#### EXERCISE BRIEF:
What lines below contain the word "computer"? Please pull each one out.
[INPUT DATA Boundary: Start]
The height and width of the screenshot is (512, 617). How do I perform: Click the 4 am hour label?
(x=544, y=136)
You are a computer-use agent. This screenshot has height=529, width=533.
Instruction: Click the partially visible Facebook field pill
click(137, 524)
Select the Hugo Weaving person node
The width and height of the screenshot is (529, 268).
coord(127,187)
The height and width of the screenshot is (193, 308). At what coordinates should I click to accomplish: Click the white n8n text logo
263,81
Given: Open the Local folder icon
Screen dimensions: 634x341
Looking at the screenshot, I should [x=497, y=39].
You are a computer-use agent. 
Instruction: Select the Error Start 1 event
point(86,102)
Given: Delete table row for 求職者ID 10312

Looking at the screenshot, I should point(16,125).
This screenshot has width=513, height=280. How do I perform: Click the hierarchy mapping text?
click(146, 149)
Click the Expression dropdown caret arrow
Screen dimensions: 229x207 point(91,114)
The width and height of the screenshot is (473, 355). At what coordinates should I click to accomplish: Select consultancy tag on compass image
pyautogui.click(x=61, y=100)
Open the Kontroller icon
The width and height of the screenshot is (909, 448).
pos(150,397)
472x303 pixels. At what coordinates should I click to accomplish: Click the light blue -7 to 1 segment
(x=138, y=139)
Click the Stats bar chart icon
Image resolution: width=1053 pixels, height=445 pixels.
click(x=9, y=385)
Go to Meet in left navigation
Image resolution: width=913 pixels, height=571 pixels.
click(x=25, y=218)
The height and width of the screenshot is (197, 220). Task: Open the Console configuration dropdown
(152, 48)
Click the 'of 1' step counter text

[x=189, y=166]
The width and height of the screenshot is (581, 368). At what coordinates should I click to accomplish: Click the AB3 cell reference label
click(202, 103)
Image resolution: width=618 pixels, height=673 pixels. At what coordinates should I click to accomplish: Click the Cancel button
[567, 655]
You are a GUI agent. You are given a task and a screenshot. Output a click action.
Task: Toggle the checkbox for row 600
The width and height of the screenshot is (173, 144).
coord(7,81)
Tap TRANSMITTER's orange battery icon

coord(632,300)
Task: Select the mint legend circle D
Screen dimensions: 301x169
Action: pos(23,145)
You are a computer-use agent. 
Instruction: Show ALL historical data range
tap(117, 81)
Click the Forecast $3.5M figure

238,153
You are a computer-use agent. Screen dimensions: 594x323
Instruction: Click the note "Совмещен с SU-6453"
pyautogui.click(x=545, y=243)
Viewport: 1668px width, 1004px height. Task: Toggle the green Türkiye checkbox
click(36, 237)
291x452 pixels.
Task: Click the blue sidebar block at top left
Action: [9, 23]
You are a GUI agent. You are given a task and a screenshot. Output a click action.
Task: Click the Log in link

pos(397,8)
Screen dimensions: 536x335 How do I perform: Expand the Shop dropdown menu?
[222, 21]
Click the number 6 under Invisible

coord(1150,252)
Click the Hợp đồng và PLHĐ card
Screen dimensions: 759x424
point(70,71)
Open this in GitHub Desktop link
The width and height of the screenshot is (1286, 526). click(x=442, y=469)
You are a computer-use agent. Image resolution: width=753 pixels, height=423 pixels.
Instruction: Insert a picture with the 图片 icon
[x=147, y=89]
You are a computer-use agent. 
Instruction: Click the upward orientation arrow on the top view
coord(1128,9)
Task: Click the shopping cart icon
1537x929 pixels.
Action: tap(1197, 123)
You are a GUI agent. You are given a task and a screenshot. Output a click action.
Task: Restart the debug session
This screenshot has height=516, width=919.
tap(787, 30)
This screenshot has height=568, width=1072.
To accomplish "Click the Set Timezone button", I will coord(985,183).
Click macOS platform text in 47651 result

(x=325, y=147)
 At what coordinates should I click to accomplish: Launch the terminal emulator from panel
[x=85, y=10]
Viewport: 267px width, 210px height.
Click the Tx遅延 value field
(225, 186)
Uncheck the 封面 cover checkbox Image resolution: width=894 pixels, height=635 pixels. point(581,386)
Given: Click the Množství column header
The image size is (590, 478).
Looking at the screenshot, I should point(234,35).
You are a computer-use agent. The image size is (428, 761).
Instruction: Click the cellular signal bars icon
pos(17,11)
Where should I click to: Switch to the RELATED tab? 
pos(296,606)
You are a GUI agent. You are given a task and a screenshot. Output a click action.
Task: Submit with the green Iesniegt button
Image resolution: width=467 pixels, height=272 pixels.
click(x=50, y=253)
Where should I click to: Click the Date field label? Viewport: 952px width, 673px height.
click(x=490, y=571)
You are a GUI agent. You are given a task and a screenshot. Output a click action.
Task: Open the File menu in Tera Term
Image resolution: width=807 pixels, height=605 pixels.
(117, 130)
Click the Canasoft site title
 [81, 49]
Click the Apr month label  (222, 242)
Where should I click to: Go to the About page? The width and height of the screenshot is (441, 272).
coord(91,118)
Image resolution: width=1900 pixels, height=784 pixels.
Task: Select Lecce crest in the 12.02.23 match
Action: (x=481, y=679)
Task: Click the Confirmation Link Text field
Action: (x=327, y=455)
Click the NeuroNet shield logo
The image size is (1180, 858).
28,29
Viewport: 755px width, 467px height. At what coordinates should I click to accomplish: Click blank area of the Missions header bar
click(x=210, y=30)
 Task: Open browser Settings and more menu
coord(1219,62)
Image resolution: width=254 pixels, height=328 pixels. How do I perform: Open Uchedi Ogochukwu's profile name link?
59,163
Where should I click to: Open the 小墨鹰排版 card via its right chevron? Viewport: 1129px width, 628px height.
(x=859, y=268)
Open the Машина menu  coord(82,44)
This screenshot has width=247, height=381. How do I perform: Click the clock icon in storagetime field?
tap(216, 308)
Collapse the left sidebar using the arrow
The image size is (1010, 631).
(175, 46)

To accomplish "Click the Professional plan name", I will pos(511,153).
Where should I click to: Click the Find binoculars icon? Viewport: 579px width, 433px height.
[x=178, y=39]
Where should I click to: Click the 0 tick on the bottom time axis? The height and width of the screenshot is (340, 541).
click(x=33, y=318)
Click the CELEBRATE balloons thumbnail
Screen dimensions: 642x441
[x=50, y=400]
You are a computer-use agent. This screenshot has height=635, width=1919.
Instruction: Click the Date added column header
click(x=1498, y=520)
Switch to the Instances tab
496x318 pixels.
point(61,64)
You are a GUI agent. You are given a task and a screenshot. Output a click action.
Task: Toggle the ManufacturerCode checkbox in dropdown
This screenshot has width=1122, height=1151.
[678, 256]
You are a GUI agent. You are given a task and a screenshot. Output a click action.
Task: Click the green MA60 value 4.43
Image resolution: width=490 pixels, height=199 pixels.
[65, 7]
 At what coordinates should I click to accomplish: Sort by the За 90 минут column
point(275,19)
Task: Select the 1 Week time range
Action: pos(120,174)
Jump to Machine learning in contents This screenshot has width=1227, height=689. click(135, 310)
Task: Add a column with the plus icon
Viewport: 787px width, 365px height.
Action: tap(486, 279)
[INPUT DATA Boundary: End]
#### FINAL ANSWER:
You are a computer-use agent. This screenshot has height=529, width=533.
You are a computer-use agent. 
You are a computer-use agent. 
You are a computer-use agent. Screen dimensions: 594x323
You are a computer-use agent. Image resolution: width=753 pixels, height=423 pixels.
You are a computer-use agent. 
You are a computer-use agent. The image size is (428, 761).
You are a computer-use agent. This screenshot has height=635, width=1919.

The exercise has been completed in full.